After reviewing how companies have complied with new pay disclosure rules, the Securities and Exchange Commission is asking some firms to provide more information on their executive compensation practices.

According to news reports, the commission plans to send letters to about 300 companies; the SEC faxed the first set of letters in late August. Schering-Plough, Coca-Cola, Bristol-Myers Squibb, and Prudential Financial were among the companies receiving inquiries, The Wall Street Journal reported.

"If you were to look at the Fortune 100, you can probably assume that one-third of the companies--maybe more--got these letters," attorney Mark Borges, who works with Mercer Human Resource Consulting, told the Associated Press on Aug. 31.

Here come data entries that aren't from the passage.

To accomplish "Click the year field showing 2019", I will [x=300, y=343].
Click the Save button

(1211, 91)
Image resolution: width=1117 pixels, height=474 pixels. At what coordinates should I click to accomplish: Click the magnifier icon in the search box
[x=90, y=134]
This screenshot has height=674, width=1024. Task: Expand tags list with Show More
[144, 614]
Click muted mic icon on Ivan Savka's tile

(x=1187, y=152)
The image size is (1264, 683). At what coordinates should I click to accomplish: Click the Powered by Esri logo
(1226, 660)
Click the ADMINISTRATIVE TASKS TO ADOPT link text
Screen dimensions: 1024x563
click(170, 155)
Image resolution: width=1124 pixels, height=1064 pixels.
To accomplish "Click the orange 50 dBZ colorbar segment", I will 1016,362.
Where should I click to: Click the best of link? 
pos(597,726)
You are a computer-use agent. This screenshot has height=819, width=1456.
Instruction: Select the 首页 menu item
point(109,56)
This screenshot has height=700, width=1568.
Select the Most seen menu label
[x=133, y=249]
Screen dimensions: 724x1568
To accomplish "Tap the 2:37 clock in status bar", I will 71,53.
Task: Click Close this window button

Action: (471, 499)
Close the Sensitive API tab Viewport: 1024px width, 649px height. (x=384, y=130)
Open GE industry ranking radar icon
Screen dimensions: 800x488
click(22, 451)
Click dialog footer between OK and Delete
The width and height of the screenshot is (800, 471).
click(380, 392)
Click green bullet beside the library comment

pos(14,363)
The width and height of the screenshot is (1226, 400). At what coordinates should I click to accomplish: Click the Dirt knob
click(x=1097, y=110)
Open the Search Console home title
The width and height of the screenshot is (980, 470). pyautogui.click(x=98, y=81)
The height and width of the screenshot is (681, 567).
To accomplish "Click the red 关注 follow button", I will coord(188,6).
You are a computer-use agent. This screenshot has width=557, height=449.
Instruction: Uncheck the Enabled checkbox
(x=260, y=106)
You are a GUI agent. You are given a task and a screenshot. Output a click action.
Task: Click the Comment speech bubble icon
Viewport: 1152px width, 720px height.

The letters vary by company; some include requests for a detailed analysis of why CEO pay is "significantly higher" than that of other top executives, a list of firms the company uses to benchmark its executive pay, or the specific performance targets for executive bonuses, according to news reports.

"The narrative explaining the reasons behind [pay] packages could stand some improvement," SEC spokesman John Nester told the Associated Press.

Because this is the first year that companies have complied with the SEC's sweeping new pay disclosure rules, the agency said that it would follow up with additional questions, if necessary. Nester told the Journal that the compensation disclosures by many companies were vague and inflated with "legalese."

Some SEC observers say that the information the commission is asking for will only add to the considerable bulk of some companies' compensation disclosures. "These new requirements may make pay disclosure even wordier and more complex," Ronald Mueller, a partner with the law firm Gibson, Dunn & Crutcher told The Wall Street Journal.

However, SEC Chairman Christopher Cox has argued on several occasions that the size of the compensation sections in proxy statements would decrease if companies used "plain English" to tell investors how they decide on executive pay packages. A narrative full of legal jargon only makes the section longer, not clearer, Cox said in a speech in late March.

The agency is giving most companies a Sept. 21 deadline to provide the additional information, according to the Journal, and the SEC plans to send out another batch of letters soon. Company-agency correspondence is usually made public via the SEC's Web site 45 days after an issue is considered closed. The agency plans to issue a report on pay disclosure later this year.